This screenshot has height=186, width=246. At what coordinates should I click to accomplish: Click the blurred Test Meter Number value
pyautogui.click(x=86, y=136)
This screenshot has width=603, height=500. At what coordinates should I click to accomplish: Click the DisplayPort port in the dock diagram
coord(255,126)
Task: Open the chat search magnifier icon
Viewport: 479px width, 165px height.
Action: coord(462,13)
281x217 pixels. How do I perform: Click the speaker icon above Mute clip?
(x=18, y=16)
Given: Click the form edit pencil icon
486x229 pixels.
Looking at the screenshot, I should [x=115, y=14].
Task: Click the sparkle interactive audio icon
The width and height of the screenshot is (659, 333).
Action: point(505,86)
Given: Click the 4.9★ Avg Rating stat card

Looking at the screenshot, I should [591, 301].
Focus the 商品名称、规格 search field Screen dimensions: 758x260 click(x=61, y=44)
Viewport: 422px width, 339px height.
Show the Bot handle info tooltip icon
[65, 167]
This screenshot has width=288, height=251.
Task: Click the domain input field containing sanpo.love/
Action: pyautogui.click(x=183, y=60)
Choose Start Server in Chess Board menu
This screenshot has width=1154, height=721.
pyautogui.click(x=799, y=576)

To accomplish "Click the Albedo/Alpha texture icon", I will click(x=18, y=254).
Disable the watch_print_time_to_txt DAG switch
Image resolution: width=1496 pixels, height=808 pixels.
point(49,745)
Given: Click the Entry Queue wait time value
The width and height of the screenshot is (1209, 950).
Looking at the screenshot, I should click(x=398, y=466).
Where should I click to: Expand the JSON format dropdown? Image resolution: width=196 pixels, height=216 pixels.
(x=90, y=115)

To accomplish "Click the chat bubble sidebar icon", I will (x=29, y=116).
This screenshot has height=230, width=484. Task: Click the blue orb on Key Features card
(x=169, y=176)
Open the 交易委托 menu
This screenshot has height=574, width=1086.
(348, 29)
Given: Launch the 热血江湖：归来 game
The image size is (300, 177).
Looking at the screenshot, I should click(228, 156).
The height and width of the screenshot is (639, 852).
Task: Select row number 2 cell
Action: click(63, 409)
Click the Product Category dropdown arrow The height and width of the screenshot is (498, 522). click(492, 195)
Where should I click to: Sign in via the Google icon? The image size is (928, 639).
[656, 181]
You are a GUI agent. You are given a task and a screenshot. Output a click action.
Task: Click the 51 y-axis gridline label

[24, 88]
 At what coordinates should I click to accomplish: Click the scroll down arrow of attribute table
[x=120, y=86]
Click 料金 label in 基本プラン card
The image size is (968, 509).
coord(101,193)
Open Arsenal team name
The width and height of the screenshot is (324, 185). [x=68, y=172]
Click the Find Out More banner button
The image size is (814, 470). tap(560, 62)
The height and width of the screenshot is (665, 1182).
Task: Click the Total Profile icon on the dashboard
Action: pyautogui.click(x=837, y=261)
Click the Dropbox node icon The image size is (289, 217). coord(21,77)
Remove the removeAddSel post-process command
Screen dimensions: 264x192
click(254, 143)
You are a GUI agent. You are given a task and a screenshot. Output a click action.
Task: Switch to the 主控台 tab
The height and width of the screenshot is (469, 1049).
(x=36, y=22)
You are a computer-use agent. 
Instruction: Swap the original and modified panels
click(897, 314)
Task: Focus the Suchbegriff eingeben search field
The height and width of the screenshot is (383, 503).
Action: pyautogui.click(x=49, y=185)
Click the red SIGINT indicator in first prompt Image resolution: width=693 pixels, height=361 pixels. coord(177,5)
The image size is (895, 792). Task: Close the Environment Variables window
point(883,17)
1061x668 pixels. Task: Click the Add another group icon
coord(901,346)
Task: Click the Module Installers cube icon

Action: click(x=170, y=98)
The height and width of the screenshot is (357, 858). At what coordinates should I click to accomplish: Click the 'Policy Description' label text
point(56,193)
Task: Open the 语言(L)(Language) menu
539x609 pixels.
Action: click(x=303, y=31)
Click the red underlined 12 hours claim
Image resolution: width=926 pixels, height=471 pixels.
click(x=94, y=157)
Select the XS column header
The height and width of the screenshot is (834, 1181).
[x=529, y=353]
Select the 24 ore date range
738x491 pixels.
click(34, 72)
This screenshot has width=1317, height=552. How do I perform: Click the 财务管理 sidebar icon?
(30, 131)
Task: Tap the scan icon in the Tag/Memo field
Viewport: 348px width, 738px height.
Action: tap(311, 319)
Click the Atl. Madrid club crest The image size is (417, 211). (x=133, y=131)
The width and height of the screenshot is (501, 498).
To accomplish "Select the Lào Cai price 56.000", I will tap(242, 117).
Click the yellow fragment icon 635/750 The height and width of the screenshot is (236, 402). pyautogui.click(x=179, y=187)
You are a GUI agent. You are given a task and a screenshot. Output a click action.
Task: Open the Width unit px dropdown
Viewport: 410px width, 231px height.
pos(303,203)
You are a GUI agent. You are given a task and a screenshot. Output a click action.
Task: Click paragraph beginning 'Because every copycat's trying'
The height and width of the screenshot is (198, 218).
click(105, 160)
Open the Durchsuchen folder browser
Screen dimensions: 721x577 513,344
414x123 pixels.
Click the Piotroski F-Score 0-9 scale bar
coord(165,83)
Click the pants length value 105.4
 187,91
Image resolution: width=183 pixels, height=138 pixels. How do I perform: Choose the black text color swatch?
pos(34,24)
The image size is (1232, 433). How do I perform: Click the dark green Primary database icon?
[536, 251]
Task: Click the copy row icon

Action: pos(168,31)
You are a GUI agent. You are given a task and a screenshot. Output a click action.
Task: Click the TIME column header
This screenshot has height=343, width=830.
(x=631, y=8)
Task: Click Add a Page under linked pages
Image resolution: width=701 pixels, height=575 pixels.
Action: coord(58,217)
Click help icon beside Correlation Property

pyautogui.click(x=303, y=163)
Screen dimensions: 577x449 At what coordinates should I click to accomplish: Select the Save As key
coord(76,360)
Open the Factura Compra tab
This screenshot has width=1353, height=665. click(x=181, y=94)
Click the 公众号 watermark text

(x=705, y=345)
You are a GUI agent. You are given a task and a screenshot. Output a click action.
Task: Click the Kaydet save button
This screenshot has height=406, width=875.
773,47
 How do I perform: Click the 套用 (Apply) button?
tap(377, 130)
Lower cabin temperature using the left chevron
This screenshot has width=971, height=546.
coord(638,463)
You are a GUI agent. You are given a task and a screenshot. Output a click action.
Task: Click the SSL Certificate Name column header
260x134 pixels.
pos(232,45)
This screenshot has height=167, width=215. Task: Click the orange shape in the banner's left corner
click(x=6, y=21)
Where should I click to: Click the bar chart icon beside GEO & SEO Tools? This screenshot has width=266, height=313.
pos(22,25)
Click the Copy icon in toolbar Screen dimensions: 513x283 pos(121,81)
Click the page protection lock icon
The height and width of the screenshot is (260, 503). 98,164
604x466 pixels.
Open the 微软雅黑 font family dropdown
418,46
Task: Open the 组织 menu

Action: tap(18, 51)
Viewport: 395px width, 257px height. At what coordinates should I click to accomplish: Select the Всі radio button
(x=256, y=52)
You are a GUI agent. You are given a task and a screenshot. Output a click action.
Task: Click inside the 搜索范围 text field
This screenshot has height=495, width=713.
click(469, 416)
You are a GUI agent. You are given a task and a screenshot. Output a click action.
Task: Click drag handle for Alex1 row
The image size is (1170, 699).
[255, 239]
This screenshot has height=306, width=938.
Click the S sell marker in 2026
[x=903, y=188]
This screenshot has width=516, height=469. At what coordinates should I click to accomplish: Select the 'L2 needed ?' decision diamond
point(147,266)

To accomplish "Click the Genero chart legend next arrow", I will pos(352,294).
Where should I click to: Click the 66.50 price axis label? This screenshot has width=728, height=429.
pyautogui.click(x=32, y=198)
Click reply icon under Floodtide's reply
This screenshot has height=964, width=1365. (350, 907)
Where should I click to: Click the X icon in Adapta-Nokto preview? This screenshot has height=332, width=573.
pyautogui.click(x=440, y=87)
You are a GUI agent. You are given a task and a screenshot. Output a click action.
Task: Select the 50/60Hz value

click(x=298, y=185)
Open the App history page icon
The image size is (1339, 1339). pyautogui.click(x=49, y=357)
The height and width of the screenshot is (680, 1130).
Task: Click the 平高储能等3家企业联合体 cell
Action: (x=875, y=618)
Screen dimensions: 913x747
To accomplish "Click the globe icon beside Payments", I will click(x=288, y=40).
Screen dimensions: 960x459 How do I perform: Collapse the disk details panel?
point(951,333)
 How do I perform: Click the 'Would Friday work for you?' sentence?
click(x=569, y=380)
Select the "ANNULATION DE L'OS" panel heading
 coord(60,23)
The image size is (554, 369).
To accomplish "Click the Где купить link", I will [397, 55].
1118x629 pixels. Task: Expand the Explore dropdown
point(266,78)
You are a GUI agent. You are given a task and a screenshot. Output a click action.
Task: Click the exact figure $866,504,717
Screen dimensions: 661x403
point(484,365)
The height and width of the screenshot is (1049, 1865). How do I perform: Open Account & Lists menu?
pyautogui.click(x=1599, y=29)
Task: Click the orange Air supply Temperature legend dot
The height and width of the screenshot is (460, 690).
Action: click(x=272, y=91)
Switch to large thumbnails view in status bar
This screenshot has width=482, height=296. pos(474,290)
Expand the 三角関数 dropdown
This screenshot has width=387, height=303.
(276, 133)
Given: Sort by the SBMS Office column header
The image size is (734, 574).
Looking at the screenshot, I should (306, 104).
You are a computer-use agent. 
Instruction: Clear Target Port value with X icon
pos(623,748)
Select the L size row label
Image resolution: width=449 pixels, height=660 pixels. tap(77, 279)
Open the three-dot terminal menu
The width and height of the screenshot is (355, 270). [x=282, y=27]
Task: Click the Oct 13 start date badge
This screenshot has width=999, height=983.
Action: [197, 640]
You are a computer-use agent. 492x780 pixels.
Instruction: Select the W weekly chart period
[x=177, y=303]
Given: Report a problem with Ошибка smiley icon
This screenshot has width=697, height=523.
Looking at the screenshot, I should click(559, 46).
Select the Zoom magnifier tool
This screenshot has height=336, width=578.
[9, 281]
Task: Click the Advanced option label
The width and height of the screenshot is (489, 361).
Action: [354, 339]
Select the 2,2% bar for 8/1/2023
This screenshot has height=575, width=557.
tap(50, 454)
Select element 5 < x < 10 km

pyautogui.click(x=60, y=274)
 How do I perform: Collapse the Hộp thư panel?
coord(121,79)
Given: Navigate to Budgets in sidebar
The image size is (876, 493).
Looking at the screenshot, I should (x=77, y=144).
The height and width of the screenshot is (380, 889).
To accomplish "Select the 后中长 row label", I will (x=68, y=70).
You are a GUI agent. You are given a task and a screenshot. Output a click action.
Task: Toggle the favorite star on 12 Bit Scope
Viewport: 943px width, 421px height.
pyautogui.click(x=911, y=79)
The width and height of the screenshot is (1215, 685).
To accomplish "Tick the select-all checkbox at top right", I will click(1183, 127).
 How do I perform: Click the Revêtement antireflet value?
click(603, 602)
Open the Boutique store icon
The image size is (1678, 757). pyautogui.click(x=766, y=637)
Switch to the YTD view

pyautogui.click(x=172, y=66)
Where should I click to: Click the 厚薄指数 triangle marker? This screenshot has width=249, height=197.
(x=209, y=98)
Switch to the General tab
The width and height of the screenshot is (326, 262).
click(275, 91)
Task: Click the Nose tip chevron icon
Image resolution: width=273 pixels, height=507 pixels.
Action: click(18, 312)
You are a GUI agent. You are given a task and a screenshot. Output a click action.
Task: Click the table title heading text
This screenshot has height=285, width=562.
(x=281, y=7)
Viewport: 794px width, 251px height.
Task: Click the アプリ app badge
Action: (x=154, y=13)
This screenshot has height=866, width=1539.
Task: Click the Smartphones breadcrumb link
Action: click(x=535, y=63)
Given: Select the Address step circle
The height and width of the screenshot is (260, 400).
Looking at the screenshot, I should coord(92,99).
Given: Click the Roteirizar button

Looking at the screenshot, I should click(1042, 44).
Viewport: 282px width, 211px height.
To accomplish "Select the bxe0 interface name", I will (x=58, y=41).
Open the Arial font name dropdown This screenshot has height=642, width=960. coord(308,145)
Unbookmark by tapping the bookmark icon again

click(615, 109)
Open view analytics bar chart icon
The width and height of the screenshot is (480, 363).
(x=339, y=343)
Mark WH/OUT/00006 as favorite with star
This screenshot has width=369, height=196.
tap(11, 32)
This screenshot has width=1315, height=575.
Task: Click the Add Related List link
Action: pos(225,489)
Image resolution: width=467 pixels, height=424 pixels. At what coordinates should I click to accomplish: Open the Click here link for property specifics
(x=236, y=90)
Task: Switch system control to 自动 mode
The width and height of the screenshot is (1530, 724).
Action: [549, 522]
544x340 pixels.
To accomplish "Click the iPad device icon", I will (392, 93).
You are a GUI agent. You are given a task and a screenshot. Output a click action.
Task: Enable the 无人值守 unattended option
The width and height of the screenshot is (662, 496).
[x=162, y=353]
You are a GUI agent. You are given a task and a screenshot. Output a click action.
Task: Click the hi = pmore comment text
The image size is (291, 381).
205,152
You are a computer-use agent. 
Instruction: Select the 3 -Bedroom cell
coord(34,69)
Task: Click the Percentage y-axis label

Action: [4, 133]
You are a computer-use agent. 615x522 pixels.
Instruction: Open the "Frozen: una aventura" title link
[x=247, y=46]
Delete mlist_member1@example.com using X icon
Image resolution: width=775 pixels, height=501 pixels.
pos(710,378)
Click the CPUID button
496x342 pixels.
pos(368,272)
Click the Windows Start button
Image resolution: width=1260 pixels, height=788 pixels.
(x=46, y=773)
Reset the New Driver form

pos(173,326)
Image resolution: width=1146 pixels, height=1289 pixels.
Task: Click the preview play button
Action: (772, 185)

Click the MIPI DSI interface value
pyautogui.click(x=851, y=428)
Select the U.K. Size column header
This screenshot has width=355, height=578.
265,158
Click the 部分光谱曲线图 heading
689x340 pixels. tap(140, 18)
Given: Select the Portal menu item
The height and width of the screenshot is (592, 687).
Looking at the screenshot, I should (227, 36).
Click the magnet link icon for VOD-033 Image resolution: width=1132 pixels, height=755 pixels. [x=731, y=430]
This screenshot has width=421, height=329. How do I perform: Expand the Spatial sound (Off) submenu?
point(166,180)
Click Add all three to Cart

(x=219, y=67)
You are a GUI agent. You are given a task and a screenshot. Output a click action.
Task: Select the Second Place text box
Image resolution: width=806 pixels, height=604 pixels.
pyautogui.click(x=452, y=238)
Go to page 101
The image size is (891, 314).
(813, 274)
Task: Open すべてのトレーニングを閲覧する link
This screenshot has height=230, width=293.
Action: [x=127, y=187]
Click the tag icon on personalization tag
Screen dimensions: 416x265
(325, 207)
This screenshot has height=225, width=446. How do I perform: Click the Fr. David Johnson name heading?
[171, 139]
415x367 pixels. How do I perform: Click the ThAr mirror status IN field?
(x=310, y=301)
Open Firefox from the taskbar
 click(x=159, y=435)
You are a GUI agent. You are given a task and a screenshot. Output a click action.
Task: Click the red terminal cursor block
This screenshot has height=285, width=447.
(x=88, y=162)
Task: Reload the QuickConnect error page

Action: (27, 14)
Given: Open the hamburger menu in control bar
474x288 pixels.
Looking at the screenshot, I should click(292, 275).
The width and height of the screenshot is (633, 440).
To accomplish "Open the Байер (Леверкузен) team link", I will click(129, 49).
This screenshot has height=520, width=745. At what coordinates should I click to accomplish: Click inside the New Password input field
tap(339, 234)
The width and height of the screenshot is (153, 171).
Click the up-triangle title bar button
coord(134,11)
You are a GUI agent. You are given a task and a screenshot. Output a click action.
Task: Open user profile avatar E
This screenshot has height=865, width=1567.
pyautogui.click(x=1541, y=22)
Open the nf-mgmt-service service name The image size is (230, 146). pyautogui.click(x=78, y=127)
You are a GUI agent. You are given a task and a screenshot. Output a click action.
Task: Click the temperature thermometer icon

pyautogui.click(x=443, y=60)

--------------------

• Problem to solve: Copy every line from the records above that contains the word "legend".

• Answer area:
To accomplish "Click the Genero chart legend next arrow", I will pos(352,294).
Task: Click the orange Air supply Temperature legend dot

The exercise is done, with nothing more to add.